● Required task: Please copy out the lines exactly as they appear, from the line containing "Task: Click the VMware" through the line containing "pyautogui.click(x=927, y=566)", including both of those lines.
═════ Data for this task ═════
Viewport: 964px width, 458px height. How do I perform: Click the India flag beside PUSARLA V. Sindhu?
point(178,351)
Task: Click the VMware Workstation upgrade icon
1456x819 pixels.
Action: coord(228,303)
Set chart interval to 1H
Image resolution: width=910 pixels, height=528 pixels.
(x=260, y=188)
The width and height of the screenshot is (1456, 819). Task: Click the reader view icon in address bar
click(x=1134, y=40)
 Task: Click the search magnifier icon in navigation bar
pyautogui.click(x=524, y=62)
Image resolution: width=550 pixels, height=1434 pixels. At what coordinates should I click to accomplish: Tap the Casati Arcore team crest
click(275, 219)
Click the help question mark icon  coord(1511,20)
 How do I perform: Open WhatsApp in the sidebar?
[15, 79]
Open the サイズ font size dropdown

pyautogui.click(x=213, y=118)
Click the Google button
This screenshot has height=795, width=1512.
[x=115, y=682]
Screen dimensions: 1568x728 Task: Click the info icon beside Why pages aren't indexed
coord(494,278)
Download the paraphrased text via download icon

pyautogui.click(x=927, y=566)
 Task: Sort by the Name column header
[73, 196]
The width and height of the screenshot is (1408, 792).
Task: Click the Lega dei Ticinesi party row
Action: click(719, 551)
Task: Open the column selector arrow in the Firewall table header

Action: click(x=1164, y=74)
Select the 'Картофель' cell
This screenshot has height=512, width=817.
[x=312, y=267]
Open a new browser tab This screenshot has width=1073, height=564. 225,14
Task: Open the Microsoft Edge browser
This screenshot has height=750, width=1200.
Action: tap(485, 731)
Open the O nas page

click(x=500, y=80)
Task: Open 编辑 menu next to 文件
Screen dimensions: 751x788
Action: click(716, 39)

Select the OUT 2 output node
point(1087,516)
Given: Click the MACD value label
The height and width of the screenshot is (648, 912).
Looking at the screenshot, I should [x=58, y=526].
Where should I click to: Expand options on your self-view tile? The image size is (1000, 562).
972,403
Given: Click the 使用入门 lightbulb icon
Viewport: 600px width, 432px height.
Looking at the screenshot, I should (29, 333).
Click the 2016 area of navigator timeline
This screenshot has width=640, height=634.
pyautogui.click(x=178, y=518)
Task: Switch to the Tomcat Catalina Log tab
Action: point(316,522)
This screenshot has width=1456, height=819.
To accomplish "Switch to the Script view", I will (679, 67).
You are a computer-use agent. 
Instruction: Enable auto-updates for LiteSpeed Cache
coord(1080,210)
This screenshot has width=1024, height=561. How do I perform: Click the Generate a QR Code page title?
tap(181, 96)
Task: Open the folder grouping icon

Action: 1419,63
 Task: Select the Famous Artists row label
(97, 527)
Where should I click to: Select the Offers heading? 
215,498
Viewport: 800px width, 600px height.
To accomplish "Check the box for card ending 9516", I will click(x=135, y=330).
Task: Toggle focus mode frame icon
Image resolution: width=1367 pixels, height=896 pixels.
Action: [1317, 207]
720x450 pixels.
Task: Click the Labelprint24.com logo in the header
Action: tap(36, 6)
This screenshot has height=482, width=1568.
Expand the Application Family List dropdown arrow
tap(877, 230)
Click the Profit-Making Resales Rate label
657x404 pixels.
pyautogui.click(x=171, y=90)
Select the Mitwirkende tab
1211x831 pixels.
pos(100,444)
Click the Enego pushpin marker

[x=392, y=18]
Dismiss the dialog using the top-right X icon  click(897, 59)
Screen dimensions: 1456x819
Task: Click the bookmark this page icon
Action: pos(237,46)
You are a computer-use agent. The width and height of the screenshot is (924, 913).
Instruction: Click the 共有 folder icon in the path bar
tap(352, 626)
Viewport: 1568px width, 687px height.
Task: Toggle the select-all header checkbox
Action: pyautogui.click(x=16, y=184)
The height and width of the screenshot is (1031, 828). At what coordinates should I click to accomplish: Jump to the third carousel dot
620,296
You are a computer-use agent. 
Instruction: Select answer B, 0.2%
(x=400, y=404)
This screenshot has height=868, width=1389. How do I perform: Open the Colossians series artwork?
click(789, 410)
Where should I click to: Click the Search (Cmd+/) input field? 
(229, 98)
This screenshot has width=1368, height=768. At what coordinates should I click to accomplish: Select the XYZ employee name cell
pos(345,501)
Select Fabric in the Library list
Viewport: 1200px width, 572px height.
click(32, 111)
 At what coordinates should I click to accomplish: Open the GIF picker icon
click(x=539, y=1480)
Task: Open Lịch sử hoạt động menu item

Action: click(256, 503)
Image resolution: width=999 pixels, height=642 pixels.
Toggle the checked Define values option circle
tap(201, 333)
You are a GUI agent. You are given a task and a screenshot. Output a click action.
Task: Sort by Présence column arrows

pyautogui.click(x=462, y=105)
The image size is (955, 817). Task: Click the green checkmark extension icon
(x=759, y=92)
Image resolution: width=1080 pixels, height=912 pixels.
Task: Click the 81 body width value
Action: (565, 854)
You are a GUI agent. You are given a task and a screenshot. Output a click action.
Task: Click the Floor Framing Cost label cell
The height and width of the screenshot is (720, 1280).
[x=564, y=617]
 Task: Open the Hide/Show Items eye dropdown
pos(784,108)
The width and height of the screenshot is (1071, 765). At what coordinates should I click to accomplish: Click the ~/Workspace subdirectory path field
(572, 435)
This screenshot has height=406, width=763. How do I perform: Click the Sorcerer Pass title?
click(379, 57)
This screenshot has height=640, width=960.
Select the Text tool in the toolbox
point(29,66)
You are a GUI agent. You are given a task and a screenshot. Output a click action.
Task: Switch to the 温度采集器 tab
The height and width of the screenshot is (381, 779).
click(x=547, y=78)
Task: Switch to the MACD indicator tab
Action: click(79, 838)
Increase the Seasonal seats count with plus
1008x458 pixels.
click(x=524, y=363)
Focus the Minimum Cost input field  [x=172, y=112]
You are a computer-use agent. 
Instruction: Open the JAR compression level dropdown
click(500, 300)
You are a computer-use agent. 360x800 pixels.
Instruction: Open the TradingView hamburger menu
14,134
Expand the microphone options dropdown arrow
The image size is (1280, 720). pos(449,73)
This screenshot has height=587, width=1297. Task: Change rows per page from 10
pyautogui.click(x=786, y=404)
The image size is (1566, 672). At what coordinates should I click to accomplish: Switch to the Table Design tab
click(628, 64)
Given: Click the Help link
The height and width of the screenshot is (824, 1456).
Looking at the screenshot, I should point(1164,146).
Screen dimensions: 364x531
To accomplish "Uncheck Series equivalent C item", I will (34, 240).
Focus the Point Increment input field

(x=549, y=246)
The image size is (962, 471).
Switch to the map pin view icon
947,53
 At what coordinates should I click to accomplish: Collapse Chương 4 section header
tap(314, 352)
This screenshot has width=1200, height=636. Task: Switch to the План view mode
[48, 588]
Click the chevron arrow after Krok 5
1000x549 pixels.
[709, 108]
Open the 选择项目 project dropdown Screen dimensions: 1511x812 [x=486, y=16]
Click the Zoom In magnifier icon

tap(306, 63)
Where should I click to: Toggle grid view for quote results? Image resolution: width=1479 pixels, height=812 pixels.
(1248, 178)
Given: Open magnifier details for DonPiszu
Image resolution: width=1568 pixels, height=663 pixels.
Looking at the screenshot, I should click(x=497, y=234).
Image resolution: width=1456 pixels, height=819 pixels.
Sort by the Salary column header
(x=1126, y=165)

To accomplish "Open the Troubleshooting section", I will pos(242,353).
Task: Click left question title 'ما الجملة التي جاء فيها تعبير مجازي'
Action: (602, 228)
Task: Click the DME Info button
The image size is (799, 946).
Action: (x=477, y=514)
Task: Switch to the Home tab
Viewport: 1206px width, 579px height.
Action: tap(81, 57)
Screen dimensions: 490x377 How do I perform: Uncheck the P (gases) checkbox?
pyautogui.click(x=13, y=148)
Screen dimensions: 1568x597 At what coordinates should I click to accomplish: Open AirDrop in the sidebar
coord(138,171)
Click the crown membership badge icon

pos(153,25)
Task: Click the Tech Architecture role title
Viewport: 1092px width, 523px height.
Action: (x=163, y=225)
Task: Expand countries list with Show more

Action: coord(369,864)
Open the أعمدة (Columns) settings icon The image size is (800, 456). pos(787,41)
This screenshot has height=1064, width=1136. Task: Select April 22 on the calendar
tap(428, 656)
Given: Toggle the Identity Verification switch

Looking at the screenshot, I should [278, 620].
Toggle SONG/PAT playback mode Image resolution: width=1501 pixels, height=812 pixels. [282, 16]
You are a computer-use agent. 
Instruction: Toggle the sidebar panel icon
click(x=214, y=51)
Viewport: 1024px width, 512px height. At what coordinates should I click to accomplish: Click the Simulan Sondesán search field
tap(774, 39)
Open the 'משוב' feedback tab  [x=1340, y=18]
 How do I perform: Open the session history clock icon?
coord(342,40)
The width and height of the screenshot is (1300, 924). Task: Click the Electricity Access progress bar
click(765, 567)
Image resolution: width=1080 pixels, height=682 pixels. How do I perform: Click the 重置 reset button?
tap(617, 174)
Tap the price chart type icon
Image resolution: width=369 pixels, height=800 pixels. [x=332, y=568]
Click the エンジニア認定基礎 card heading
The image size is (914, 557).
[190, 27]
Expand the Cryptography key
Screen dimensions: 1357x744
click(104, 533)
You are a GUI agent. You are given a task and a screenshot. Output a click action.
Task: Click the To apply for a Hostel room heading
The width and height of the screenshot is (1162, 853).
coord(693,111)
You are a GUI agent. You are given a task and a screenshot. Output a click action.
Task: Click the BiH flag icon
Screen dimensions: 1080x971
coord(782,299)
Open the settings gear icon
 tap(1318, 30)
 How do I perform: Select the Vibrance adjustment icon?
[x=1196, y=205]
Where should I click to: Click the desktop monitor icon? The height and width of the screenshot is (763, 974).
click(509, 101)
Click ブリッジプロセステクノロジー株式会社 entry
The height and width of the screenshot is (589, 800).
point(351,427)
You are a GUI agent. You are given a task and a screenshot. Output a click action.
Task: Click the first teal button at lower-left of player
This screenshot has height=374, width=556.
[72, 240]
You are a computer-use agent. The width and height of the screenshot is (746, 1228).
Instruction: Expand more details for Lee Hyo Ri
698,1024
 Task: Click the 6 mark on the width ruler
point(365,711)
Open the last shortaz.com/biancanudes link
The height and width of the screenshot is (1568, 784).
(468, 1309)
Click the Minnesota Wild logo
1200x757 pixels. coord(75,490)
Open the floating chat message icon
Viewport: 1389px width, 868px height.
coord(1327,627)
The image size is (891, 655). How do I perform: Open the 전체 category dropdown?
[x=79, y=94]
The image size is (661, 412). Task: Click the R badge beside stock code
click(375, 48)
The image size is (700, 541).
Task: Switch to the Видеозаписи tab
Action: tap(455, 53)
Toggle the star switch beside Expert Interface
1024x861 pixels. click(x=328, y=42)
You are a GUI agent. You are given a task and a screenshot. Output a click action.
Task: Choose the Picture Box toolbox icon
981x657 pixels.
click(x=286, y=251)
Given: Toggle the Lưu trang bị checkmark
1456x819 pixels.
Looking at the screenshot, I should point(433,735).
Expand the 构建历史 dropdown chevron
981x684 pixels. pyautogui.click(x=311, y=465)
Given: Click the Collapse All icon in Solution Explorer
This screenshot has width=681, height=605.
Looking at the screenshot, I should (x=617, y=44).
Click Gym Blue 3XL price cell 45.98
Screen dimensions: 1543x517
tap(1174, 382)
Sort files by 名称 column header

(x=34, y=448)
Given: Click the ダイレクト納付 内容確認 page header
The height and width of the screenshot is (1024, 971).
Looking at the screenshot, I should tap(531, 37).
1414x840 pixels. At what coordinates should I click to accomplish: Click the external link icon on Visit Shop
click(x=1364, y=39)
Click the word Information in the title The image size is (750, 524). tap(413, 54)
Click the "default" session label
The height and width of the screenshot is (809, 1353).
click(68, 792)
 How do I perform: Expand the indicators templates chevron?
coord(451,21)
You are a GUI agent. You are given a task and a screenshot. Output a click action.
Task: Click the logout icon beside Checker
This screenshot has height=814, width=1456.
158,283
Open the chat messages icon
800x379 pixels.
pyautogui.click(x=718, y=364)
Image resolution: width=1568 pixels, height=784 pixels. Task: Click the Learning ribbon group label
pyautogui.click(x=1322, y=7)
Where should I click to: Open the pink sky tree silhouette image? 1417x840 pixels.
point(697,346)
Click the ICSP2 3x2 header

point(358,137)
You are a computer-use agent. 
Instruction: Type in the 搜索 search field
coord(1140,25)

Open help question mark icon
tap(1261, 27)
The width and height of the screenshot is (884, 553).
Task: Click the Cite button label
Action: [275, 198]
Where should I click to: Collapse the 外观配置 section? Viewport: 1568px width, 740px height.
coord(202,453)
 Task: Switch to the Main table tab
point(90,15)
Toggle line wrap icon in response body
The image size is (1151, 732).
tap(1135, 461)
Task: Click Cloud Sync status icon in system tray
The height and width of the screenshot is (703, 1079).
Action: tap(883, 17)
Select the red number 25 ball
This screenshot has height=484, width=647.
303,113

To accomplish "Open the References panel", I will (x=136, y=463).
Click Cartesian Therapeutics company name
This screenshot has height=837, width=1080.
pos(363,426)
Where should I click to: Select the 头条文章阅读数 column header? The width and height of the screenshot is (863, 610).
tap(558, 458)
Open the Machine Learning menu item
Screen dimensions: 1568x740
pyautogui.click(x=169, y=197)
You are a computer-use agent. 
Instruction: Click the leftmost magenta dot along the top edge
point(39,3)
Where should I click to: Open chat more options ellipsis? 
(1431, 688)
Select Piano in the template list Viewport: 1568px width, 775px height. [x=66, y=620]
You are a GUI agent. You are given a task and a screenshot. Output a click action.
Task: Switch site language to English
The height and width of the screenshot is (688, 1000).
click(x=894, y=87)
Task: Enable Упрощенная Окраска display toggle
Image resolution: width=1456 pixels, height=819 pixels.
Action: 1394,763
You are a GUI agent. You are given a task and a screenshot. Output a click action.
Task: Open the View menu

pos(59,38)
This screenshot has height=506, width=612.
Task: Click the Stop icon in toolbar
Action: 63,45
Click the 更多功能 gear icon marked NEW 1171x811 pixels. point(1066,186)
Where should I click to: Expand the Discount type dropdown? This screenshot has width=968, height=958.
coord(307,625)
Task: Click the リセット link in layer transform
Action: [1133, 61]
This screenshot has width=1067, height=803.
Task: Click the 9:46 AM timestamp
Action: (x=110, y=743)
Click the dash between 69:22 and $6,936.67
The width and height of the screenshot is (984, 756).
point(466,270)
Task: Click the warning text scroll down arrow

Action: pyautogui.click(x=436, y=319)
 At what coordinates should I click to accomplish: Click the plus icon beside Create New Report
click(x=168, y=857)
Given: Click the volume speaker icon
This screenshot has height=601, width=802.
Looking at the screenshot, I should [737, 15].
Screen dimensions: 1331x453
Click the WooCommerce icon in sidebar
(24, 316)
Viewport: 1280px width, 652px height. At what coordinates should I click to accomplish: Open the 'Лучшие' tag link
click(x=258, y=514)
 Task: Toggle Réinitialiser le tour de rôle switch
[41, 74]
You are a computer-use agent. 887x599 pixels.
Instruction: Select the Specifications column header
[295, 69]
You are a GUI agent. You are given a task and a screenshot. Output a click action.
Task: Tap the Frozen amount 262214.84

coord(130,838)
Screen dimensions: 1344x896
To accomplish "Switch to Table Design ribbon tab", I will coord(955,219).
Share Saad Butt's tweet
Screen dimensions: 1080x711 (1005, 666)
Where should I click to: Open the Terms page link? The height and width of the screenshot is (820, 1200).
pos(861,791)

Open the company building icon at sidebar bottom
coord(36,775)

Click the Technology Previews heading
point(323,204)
═════
● Final answer:
Task: Click the VMware Workstation upgrade icon
1456x819 pixels.
Action: coord(228,303)
Set chart interval to 1H
Image resolution: width=910 pixels, height=528 pixels.
(x=260, y=188)
The width and height of the screenshot is (1456, 819). Task: Click the reader view icon in address bar
click(x=1134, y=40)
 Task: Click the search magnifier icon in navigation bar
pyautogui.click(x=524, y=62)
Image resolution: width=550 pixels, height=1434 pixels. At what coordinates should I click to accomplish: Tap the Casati Arcore team crest
click(275, 219)
Click the help question mark icon  coord(1511,20)
 How do I perform: Open WhatsApp in the sidebar?
[15, 79]
Open the サイズ font size dropdown

pyautogui.click(x=213, y=118)
Click the Google button
This screenshot has height=795, width=1512.
[x=115, y=682]
Screen dimensions: 1568x728 Task: Click the info icon beside Why pages aren't indexed
coord(494,278)
Download the paraphrased text via download icon

pyautogui.click(x=927, y=566)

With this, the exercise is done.